What Happens If You Refuse Surgery?
Declining a recommended surgery is a significant medical decision. Understand the scope of your autonomy and the practical implications this choice can create.
Declining a recommended surgery is a significant medical decision. Understand the scope of your autonomy and the practical implications this choice can create.
Facing a recommended surgery involves weighing a doctor’s advice against personal fears, beliefs, and quality of life preferences. Legally, every individual has a fundamental right to control their own body and make medical decisions, which includes refusing any proposed treatment. Understanding the scope of this right, its limitations, and the potential consequences of a refusal is necessary for making a fully informed choice.
The foundation of a patient’s right to refuse surgery is the doctrine of informed consent. Before any procedure, a physician must explain the diagnosis, the proposed surgery’s nature, its risks and benefits, and available alternatives. This same principle gives rise to “informed refusal.”
A competent adult has the right to decline medical treatment, but this decision must also be informed, meaning the physician must explain the likely medical consequences of not having the surgery. This right is rooted in the common law principle of self-determination and a constitutional right to privacy. For a refusal to be legally sound, the patient must have the capacity to understand the information provided and appreciate the consequences of their choice.
A decision to refuse surgery cannot be dismissed simply because a doctor or family member disagrees with it. Performing surgery without consent can constitute a civil wrong (battery) or criminal assault. Patients are often asked to sign a Refusal of Treatment form, which documents that they were informed of the risks and still chose to decline the procedure.
While the right to refuse treatment is broad, it is not absolute. The most common exception is a medical emergency where a patient is unconscious or unable to communicate their wishes. In these cases, the law operates on the principle of “implied consent,” assuming a reasonable person would want life-saving treatment.
Another exception involves a patient’s mental capacity. If a person is legally determined to be incompetent due to a psychiatric illness, brain injury, or other condition that impairs their decision-making, their refusal may be overridden. This process often involves psychiatric assessments and potentially a court order, after which a guardian or healthcare proxy may be authorized to make decisions.
Courts may also intervene when a parent’s refusal of care endangers a child’s life. If refusing a necessary surgery is deemed medical neglect, child protective services can get involved, and a court can order the treatment. A final exception applies when a person’s refusal poses a direct threat to public health, such as declining treatment for a highly contagious disease.
When pursuing a personal injury claim, refusing a recommended surgery can have financial consequences. The legal doctrine of “mitigation of damages” requires an injured party to take reasonable steps to minimize their losses. If you refuse a recommended surgery without a good reason, the at-fault party’s defense team will raise this issue.

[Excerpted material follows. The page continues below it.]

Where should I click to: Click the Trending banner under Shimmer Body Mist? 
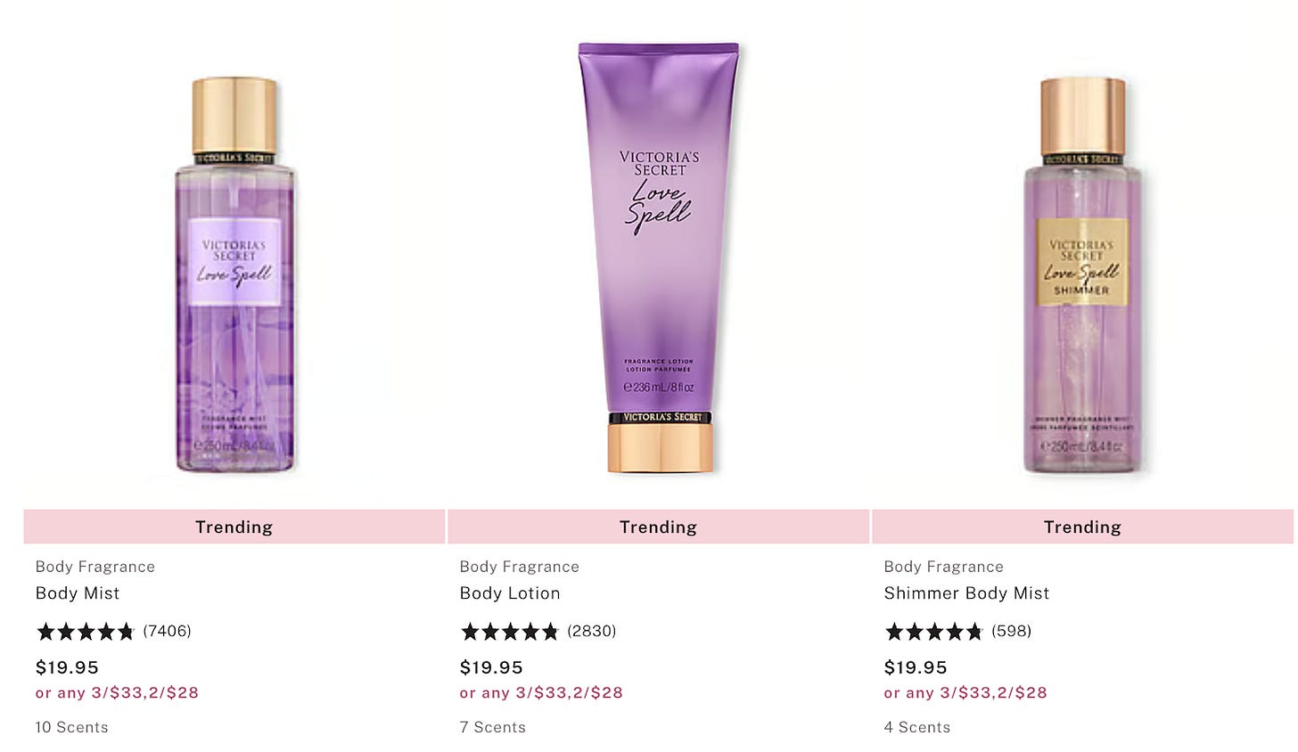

The defense will argue that your ongoing pain, suffering, and need for future medical care result from your unreasonable refusal, not just the initial injury. If a court agrees, it can reduce the compensation you receive. The primary question is whether the refusal was “reasonable,” with factors including the surgery’s success probability, risks, pain, and intrusiveness.
The burden of proof is on the defendant to show that the refusal was unreasonable. A patient’s fear of a risky operation with a low chance of success is often considered a reasonable justification for refusal.
The workers’ compensation system operates under different rules than personal injury lawsuits. The goal of this system is to heal and restore the injured employee to the point where they can return to work. An “unreasonable refusal” of recommended medical care can lead to the suspension or termination of your benefits, including weekly wage replacement payments and medical coverage.
If an insurance company believes your refusal is hindering your recovery, it can petition a judge to stop your benefits. The insurer must prove that the proposed surgery has a high probability of success and would likely enable you to return to work. The reasonableness of your refusal is the central issue.
If you have a valid reason, such as a high-risk procedure, a low chance of success, or a second opinion advising against it, your benefits may be protected. Simply stating a general fear of surgery without specific, credible reasons may not be enough to prevent the insurance carrier from successfully challenging your right to ongoing disability benefits.
Refusing surgery can also affect your insurance coverage and your relationship with your doctor. A health insurance company cannot force you to undergo a procedure, but it can refuse to pay for other treatments if you decline the one it deems most appropriate and cost-effective. For example, if you refuse a standard surgical repair, your insurer might deny coverage for more expensive, long-term physical therapy or pain management, arguing these are now necessary only because you rejected the definitive treatment.
If the insurer approves a surgery and you refuse it, your policy’s contractual language may come into play, potentially limiting coverage for alternative care. Separately, your physician may also face a dilemma. If a patient’s refusal of a recommended surgery goes so strongly against medical advice that the doctor feels they can no longer provide effective care, they may terminate the doctor-patient relationship. This must be done formally, providing the patient with written notice and sufficient time to find alternative care, to avoid claims of patient abandonment.